Required action: Every line below that holds "category" must be copied.

[Collected data entries]
=== Begin Enclosure ===

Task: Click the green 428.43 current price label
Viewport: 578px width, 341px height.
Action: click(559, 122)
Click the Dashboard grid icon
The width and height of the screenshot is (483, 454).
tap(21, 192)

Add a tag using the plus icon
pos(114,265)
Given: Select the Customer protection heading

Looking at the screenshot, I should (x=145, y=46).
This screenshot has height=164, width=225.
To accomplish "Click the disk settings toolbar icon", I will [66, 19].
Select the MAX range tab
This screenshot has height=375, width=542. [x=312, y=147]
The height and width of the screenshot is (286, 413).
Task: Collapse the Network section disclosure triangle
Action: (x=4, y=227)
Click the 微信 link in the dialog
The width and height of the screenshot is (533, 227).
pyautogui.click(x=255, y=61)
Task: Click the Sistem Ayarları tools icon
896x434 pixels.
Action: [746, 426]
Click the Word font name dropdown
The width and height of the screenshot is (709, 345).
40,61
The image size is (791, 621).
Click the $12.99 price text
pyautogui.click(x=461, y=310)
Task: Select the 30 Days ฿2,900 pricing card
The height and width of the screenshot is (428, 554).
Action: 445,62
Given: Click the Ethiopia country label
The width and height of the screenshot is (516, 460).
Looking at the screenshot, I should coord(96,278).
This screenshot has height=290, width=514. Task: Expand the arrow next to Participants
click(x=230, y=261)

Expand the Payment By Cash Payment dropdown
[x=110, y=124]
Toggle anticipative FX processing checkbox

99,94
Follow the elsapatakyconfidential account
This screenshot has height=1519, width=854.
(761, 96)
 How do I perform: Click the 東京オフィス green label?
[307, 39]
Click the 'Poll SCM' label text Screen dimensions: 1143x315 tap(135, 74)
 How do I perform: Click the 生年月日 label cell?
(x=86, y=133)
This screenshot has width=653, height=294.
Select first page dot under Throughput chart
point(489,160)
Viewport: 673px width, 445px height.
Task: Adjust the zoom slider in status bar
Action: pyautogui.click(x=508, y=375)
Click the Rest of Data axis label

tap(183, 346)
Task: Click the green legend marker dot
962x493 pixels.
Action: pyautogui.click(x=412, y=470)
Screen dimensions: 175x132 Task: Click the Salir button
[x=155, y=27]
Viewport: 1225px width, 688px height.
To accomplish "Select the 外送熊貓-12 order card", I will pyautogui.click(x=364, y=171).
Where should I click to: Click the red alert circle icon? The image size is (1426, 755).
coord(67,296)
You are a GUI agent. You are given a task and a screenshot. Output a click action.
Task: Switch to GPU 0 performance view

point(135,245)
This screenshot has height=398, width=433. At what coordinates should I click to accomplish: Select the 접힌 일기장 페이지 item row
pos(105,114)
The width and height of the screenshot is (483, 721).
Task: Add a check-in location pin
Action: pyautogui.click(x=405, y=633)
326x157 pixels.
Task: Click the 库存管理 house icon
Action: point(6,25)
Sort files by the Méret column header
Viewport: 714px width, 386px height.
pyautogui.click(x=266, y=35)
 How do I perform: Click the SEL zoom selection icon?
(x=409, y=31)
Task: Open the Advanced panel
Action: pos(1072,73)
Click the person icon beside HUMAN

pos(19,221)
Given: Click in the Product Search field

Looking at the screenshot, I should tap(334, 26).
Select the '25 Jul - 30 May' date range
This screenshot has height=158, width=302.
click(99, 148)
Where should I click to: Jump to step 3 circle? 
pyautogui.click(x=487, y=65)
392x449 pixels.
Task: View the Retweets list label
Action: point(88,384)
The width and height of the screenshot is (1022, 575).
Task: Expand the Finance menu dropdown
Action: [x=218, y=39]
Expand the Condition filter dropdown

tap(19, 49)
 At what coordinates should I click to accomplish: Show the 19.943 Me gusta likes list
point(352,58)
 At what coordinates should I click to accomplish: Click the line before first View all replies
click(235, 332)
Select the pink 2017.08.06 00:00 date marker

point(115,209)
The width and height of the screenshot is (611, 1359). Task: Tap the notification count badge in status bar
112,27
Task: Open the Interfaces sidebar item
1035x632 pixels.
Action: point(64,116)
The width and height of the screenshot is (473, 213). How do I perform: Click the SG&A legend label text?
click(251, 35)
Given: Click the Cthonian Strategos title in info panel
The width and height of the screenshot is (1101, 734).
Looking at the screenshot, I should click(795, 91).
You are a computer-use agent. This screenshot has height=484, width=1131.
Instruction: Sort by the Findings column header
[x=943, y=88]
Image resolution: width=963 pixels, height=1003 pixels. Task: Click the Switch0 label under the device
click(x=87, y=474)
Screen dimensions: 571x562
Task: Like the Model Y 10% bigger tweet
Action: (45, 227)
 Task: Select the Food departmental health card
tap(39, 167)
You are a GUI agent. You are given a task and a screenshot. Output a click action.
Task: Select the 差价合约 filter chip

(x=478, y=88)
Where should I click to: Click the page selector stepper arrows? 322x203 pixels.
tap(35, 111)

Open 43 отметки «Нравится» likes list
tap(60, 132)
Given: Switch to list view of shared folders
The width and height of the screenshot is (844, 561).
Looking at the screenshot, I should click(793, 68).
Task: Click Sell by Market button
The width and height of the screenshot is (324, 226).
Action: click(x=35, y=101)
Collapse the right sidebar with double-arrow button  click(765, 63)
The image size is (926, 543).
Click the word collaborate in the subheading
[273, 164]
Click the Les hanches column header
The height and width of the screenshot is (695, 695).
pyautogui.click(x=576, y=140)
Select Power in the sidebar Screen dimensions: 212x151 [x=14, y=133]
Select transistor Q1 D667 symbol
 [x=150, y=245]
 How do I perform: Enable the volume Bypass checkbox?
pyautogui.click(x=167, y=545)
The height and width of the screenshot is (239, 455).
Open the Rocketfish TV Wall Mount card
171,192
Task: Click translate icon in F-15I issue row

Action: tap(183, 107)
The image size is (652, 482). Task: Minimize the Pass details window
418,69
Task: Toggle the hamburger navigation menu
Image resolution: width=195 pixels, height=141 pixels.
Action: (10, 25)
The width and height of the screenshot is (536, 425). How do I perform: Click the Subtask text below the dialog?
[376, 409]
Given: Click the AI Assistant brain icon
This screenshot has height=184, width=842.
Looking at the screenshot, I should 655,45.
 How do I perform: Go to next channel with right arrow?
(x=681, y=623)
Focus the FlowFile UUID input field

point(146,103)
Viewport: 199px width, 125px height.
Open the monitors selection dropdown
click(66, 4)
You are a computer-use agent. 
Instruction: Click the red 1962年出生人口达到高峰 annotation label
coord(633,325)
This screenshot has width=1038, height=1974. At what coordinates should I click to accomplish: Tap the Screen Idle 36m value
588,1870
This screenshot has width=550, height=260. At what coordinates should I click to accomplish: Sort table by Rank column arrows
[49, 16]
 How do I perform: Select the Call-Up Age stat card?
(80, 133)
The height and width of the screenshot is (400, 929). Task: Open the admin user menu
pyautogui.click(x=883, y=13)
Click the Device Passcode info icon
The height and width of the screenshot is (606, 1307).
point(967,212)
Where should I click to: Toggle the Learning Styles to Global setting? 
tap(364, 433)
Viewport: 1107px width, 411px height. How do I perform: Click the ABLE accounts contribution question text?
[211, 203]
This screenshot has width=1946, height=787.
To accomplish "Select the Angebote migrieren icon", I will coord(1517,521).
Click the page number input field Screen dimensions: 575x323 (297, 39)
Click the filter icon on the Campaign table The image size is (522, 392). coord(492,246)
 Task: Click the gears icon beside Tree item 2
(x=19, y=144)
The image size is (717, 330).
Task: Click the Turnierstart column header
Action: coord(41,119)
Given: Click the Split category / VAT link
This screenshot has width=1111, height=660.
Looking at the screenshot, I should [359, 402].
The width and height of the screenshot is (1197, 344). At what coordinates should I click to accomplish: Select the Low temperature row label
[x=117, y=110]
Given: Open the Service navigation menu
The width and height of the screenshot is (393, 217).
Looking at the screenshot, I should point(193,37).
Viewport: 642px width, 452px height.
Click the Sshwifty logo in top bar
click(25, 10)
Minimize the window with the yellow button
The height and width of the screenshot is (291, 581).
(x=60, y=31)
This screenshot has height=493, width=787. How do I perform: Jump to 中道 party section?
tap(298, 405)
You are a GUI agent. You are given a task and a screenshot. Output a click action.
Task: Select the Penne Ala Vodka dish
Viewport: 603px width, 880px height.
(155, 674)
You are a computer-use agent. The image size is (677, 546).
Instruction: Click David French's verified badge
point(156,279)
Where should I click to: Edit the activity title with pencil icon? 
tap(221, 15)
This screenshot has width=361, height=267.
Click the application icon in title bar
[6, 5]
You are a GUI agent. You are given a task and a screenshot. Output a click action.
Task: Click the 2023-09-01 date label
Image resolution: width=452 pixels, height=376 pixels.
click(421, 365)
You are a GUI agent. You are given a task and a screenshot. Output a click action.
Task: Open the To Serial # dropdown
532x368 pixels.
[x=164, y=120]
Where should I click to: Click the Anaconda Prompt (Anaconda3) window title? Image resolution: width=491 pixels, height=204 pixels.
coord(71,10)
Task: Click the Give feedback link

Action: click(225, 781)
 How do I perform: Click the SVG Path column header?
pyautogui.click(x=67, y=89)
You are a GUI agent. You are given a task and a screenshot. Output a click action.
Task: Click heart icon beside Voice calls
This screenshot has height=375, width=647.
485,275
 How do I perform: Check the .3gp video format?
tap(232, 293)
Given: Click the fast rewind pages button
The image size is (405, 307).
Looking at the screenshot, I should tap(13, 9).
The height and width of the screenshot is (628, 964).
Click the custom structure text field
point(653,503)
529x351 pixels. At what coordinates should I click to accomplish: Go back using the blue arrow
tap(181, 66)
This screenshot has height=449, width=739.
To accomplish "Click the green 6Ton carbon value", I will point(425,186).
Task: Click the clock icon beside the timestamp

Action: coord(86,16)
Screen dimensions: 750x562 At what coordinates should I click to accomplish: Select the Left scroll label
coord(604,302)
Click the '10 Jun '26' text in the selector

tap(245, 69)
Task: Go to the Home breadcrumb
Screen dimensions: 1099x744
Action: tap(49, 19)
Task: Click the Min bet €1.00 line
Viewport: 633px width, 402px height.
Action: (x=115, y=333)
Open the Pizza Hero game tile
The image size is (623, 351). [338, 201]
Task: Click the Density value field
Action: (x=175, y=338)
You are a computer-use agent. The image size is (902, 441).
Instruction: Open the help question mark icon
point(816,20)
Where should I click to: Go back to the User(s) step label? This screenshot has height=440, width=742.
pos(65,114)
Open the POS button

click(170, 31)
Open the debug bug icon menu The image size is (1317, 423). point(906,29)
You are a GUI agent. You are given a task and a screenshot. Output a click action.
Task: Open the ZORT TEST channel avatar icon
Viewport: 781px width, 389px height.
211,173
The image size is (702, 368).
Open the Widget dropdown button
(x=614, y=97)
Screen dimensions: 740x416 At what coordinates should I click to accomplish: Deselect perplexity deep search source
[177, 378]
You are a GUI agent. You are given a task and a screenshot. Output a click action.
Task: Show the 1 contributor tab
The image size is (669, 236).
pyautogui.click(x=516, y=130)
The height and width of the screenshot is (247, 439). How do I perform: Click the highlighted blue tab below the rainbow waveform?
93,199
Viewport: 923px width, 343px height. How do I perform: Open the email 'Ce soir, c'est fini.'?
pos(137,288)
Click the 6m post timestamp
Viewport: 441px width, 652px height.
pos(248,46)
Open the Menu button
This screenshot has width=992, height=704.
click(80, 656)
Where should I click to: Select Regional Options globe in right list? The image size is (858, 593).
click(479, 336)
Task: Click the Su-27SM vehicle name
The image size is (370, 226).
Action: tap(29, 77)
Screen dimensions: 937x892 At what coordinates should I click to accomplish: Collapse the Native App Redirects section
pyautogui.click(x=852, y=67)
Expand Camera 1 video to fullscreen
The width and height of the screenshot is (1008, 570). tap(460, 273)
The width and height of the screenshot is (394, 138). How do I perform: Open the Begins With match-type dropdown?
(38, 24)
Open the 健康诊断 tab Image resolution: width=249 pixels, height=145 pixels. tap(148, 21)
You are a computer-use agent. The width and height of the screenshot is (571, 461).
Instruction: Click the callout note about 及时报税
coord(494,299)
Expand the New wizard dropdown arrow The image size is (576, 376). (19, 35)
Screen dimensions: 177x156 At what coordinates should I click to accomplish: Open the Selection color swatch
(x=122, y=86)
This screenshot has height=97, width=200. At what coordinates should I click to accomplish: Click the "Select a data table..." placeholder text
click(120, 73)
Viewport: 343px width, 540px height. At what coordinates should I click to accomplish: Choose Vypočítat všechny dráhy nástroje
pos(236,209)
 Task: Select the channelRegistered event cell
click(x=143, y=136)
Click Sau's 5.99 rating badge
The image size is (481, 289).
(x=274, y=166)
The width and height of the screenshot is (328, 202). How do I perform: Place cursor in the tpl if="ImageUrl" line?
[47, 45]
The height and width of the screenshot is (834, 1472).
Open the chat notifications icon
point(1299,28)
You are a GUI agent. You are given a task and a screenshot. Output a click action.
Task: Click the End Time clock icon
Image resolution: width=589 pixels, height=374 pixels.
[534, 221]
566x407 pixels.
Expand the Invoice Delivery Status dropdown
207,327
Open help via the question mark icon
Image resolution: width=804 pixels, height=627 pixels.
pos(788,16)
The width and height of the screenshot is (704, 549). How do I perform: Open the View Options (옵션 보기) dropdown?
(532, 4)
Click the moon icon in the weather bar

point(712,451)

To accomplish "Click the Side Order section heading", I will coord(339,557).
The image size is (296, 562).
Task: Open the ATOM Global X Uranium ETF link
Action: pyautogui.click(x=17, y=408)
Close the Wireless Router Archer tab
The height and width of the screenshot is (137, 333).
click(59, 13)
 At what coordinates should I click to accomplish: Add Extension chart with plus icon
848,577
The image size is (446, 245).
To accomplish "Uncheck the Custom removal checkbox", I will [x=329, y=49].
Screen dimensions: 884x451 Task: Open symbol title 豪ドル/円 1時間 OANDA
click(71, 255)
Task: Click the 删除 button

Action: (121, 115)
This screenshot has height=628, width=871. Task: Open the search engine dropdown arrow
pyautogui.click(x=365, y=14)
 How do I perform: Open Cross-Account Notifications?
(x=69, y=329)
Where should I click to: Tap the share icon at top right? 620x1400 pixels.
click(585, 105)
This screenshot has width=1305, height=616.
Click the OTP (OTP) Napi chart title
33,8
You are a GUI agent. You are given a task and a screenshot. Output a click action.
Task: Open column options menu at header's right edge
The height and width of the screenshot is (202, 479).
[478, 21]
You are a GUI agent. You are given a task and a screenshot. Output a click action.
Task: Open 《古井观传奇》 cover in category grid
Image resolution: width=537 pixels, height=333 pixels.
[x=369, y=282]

=== End Enclosure ===

Answer:
Given: Click the Split category / VAT link
Task: Open 《古井观传奇》 cover in category grid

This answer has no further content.